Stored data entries
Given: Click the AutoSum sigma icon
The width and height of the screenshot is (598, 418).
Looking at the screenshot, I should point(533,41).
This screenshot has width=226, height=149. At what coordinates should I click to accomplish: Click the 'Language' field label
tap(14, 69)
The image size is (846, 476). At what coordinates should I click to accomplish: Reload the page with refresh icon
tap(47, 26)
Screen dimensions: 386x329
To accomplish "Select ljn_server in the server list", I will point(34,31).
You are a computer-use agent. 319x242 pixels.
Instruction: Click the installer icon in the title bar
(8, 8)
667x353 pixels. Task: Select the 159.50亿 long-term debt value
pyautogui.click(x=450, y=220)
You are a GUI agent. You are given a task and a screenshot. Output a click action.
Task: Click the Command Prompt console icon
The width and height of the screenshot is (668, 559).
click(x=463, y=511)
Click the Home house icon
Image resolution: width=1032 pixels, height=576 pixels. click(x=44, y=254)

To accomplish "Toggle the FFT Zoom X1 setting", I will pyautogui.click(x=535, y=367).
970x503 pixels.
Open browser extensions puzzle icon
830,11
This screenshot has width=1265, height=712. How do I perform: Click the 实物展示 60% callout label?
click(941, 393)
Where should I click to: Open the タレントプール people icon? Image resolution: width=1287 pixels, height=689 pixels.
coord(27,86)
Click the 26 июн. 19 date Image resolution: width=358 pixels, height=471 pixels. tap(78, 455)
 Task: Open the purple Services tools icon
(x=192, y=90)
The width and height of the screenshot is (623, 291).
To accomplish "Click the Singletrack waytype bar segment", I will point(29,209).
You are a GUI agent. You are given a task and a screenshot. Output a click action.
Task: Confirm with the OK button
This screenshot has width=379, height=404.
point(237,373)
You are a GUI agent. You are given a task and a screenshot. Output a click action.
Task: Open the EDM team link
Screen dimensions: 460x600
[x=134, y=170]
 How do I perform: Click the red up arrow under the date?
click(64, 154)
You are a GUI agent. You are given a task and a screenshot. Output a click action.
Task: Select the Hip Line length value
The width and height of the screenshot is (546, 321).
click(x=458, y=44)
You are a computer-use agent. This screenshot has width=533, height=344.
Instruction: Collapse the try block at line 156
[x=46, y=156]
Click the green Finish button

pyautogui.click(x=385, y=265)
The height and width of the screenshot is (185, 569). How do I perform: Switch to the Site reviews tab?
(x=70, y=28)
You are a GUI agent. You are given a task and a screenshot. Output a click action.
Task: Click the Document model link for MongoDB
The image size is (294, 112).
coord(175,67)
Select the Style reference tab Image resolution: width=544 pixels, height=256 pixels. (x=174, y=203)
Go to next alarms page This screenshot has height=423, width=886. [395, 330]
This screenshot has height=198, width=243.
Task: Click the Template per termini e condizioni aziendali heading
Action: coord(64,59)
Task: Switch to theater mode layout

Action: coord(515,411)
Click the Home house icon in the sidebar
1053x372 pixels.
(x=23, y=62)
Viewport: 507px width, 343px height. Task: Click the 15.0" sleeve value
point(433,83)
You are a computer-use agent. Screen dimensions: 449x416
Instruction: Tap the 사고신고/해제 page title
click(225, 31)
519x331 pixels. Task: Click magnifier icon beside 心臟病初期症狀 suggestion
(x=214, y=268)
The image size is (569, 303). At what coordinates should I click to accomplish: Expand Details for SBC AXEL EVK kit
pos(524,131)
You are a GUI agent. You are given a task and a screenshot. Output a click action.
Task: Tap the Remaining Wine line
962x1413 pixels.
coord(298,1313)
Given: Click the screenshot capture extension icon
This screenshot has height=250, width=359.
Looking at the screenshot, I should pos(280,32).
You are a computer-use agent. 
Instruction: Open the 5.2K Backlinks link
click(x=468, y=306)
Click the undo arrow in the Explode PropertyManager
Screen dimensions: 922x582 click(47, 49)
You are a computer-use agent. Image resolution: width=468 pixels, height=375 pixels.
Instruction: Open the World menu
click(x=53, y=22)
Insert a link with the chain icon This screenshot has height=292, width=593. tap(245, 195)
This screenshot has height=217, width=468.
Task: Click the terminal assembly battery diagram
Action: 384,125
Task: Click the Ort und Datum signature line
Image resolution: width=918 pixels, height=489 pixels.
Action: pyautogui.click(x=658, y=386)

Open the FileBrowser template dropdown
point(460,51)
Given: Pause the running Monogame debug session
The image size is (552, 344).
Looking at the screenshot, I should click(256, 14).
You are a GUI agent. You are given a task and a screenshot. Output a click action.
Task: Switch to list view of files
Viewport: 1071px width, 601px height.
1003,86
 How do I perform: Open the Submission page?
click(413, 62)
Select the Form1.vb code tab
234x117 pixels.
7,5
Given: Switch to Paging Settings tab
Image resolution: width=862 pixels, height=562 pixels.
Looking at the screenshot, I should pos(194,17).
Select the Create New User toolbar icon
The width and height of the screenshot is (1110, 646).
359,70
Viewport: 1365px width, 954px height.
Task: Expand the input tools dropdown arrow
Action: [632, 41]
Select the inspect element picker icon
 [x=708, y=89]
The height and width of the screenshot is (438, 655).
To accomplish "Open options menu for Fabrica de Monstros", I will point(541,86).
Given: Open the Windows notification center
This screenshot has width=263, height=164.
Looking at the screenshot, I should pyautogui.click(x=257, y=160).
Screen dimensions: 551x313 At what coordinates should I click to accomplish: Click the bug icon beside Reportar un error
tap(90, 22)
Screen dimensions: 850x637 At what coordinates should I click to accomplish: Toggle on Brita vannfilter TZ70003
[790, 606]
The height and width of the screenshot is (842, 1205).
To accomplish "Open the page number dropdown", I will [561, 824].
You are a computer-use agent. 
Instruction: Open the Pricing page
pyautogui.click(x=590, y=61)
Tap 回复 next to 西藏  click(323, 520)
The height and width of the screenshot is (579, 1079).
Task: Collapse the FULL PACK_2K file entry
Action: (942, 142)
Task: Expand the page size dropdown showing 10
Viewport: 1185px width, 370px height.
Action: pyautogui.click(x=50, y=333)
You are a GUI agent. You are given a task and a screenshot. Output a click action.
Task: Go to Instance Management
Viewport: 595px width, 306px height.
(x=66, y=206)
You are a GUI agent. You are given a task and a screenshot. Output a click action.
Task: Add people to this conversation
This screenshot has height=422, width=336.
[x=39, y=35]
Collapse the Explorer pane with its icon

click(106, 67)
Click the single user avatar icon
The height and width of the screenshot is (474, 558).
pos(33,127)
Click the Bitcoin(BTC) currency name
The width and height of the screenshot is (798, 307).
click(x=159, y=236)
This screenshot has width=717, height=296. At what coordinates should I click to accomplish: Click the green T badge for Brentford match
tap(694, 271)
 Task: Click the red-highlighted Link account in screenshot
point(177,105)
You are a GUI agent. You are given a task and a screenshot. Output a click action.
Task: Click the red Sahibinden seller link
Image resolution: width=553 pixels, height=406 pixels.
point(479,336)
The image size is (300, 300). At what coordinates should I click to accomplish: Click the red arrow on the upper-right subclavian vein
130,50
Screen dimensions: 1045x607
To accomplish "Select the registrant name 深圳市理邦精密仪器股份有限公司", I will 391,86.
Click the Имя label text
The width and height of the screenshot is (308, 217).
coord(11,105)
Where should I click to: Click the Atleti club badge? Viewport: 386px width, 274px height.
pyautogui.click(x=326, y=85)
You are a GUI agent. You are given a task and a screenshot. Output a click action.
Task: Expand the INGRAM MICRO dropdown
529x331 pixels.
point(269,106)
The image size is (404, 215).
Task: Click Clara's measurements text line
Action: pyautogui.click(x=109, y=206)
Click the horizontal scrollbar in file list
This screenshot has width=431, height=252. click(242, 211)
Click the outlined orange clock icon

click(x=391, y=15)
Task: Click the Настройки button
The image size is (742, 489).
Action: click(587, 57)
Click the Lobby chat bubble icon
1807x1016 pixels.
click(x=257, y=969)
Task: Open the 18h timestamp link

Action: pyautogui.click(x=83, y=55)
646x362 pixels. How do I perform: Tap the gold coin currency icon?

What the exercise asks
Where in the records does the word "will" appear? Copy each line that holds it.

Finished task
To accomplish "Select ljn_server in the server list", I will point(34,31).
To accomplish "Toggle the FFT Zoom X1 setting", I will pyautogui.click(x=535, y=367).
To accomplish "Click the Singletrack waytype bar segment", I will point(29,209).
To accomplish "Open options menu for Fabrica de Monstros", I will point(541,86).
To accomplish "Open the page number dropdown", I will [561, 824].
To accomplish "Select the registrant name 深圳市理邦精密仪器股份有限公司", I will 391,86.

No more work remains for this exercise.